◆ **GIVEN PROBLEM**
Lay out the data below as a Markdown table with two columns, Row and Line, giving each line its own numbered row and skipping blank lines.

◆ **EXTRACTED ENTRIES**
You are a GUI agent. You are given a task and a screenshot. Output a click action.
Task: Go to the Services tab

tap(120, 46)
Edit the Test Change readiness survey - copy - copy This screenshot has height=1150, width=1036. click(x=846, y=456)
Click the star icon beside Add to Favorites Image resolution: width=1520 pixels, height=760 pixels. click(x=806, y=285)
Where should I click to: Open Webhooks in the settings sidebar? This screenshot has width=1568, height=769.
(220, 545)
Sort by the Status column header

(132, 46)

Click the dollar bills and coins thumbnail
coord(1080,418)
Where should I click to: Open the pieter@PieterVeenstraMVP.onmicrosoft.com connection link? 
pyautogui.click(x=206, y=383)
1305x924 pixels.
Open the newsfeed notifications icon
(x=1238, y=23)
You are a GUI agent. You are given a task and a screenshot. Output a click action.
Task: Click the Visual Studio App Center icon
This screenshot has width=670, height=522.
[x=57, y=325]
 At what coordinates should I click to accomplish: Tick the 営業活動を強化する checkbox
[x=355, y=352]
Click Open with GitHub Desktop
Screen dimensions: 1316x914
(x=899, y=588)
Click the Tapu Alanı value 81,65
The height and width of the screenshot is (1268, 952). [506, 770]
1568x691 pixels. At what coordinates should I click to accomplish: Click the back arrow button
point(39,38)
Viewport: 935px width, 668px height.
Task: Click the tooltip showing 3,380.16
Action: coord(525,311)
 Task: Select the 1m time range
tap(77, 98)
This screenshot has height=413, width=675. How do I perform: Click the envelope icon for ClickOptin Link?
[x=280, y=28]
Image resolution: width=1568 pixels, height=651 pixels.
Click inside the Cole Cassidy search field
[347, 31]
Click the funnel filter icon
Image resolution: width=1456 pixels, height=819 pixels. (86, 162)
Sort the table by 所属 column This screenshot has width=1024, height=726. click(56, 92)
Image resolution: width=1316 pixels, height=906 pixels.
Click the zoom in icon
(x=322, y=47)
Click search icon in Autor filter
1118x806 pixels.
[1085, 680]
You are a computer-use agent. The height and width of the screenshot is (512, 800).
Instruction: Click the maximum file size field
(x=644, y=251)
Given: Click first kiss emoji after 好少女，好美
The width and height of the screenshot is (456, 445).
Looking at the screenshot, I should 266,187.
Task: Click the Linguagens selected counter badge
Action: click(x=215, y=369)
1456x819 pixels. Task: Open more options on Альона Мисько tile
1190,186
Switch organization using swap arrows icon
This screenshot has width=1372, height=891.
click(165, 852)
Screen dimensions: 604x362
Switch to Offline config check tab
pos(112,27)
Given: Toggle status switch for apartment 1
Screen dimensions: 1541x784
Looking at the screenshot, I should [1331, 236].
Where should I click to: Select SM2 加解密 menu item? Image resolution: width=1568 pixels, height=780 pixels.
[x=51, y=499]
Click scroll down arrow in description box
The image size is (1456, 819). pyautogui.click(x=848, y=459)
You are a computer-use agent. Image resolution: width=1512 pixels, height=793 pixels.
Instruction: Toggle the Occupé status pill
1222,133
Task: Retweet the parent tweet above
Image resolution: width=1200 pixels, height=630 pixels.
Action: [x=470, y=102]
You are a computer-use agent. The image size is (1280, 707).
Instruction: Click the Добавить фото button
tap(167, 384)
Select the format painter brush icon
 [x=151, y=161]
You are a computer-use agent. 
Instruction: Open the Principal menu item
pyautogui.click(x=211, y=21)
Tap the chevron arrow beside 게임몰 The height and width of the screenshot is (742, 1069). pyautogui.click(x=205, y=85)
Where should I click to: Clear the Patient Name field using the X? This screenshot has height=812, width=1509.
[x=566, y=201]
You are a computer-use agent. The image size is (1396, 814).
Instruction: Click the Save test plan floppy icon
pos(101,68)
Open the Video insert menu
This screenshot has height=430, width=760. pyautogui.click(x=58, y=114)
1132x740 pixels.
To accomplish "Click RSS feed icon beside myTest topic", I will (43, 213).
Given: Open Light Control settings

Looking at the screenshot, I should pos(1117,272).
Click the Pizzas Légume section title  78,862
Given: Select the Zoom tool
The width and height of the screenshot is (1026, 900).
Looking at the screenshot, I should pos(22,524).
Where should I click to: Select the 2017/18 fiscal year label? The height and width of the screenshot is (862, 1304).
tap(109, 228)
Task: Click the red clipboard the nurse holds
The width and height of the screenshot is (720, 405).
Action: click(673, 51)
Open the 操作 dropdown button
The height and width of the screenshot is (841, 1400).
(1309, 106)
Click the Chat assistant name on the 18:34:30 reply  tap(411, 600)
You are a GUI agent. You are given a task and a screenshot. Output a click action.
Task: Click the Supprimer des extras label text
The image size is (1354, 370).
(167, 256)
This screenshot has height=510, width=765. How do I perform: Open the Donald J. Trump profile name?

◆ **ANSWER BELOW**
| Row | Line |
|---|---|
| 1 | You are a GUI agent. You are given a task and a screenshot. Output a click action. |
| 2 | Task: Go to the Services tab |
| 3 | tap(120, 46) |
| 4 | Edit the Test Change readiness survey - copy - copy This screenshot has height=1150, width=1036. click(x=846, y=456) |
| 5 | Click the star icon beside Add to Favorites Image resolution: width=1520 pixels, height=760 pixels. click(x=806, y=285) |
| 6 | Where should I click to: Open Webhooks in the settings sidebar? This screenshot has width=1568, height=769. |
| 7 | (220, 545) |
| 8 | Sort by the Status column header |
| 9 | (132, 46) |
| 10 | Click the dollar bills and coins thumbnail |
| 11 | coord(1080,418) |
| 12 | Where should I click to: Open the pieter@PieterVeenstraMVP.onmicrosoft.com connection link?  |
| 13 | pyautogui.click(x=206, y=383) |
| 14 | 1305x924 pixels. |
| 15 | Open the newsfeed notifications icon |
| 16 | (x=1238, y=23) |
| 17 | You are a GUI agent. You are given a task and a screenshot. Output a click action. |
| 18 | Task: Click the Visual Studio App Center icon |
| 19 | This screenshot has width=670, height=522. |
| 20 | [x=57, y=325] |
| 21 |  At what coordinates should I click to accomplish: Tick the 営業活動を強化する checkbox |
| 22 | [x=355, y=352] |
| 23 | Click Open with GitHub Desktop |
| 24 | Screen dimensions: 1316x914 |
| 25 | (x=899, y=588) |
| 26 | Click the Tapu Alanı value 81,65 |
| 27 | The height and width of the screenshot is (1268, 952). [506, 770] |
| 28 | 1568x691 pixels. At what coordinates should I click to accomplish: Click the back arrow button |
| 29 | point(39,38) |
| 30 | Viewport: 935px width, 668px height. |
| 31 | Task: Click the tooltip showing 3,380.16 |
| 32 | Action: coord(525,311) |
| 33 |  Task: Select the 1m time range |
| 34 | tap(77, 98) |
| 35 | This screenshot has height=413, width=675. How do I perform: Click the envelope icon for ClickOptin Link? |
| 36 | [x=280, y=28] |
| 37 | Image resolution: width=1568 pixels, height=651 pixels. |
| 38 | Click inside the Cole Cassidy search field |
| 39 | [347, 31] |
| 40 | Click the funnel filter icon |
| 41 | Image resolution: width=1456 pixels, height=819 pixels. (86, 162) |
| 42 | Sort the table by 所属 column This screenshot has width=1024, height=726. click(56, 92) |
| 43 | Image resolution: width=1316 pixels, height=906 pixels. |
| 44 | Click the zoom in icon |
| 45 | (x=322, y=47) |
| 46 | Click search icon in Autor filter |
| 47 | 1118x806 pixels. |
| 48 | [1085, 680] |
| 49 | You are a computer-use agent. The height and width of the screenshot is (512, 800). |
| 50 | Instruction: Click the maximum file size field |
| 51 | (x=644, y=251) |
| 52 | Given: Click first kiss emoji after 好少女，好美 |
| 53 | The width and height of the screenshot is (456, 445). |
| 54 | Looking at the screenshot, I should 266,187. |
| 55 | Task: Click the Linguagens selected counter badge |
| 56 | Action: click(x=215, y=369) |
| 57 | 1456x819 pixels. Task: Open more options on Альона Мисько tile |
| 58 | 1190,186 |
| 59 | Switch organization using swap arrows icon |
| 60 | This screenshot has width=1372, height=891. |
| 61 | click(165, 852) |
| 62 | Screen dimensions: 604x362 |
| 63 | Switch to Offline config check tab |
| 64 | pos(112,27) |
| 65 | Given: Toggle status switch for apartment 1 |
| 66 | Screen dimensions: 1541x784 |
| 67 | Looking at the screenshot, I should [1331, 236]. |
| 68 | Where should I click to: Select SM2 加解密 menu item? Image resolution: width=1568 pixels, height=780 pixels. |
| 69 | [x=51, y=499] |
| 70 | Click scroll down arrow in description box |
| 71 | The image size is (1456, 819). pyautogui.click(x=848, y=459) |
| 72 | You are a computer-use agent. Image resolution: width=1512 pixels, height=793 pixels. |
| 73 | Instruction: Toggle the Occupé status pill |
| 74 | 1222,133 |
| 75 | Task: Retweet the parent tweet above |
| 76 | Image resolution: width=1200 pixels, height=630 pixels. |
| 77 | Action: [x=470, y=102] |
| 78 | You are a computer-use agent. The image size is (1280, 707). |
| 79 | Instruction: Click the Добавить фото button |
| 80 | tap(167, 384) |
| 81 | Select the format painter brush icon |
| 82 |  [x=151, y=161] |
| 83 | You are a computer-use agent.  |
| 84 | Instruction: Open the Principal menu item |
| 85 | pyautogui.click(x=211, y=21) |
| 86 | Tap the chevron arrow beside 게임몰 The height and width of the screenshot is (742, 1069). pyautogui.click(x=205, y=85) |
| 87 | Where should I click to: Clear the Patient Name field using the X? This screenshot has height=812, width=1509. |
| 88 | [x=566, y=201] |
| 89 | You are a computer-use agent. The image size is (1396, 814). |
| 90 | Instruction: Click the Save test plan floppy icon |
| 91 | pos(101,68) |
| 92 | Open the Video insert menu |
| 93 | This screenshot has height=430, width=760. pyautogui.click(x=58, y=114) |
| 94 | 1132x740 pixels. |
| 95 | To accomplish "Click RSS feed icon beside myTest topic", I will (43, 213). |
| 96 | Given: Open Light Control settings |
| 97 | Looking at the screenshot, I should pos(1117,272). |
| 98 | Click the Pizzas Légume section title  78,862 |
| 99 | Given: Select the Zoom tool |
| 100 | The width and height of the screenshot is (1026, 900). |
| 101 | Looking at the screenshot, I should pos(22,524). |
| 102 | Where should I click to: Select the 2017/18 fiscal year label? The height and width of the screenshot is (862, 1304). |
| 103 | tap(109, 228) |
| 104 | Task: Click the red clipboard the nurse holds |
| 105 | The width and height of the screenshot is (720, 405). |
| 106 | Action: click(673, 51) |
| 107 | Open the 操作 dropdown button |
| 108 | The height and width of the screenshot is (841, 1400). |
| 109 | (1309, 106) |
| 110 | Click the Chat assistant name on the 18:34:30 reply  tap(411, 600) |
| 111 | You are a GUI agent. You are given a task and a screenshot. Output a click action. |
| 112 | Task: Click the Supprimer des extras label text |
| 113 | The image size is (1354, 370). |
| 114 | (167, 256) |
| 115 | This screenshot has height=510, width=765. How do I perform: Open the Donald J. Trump profile name? |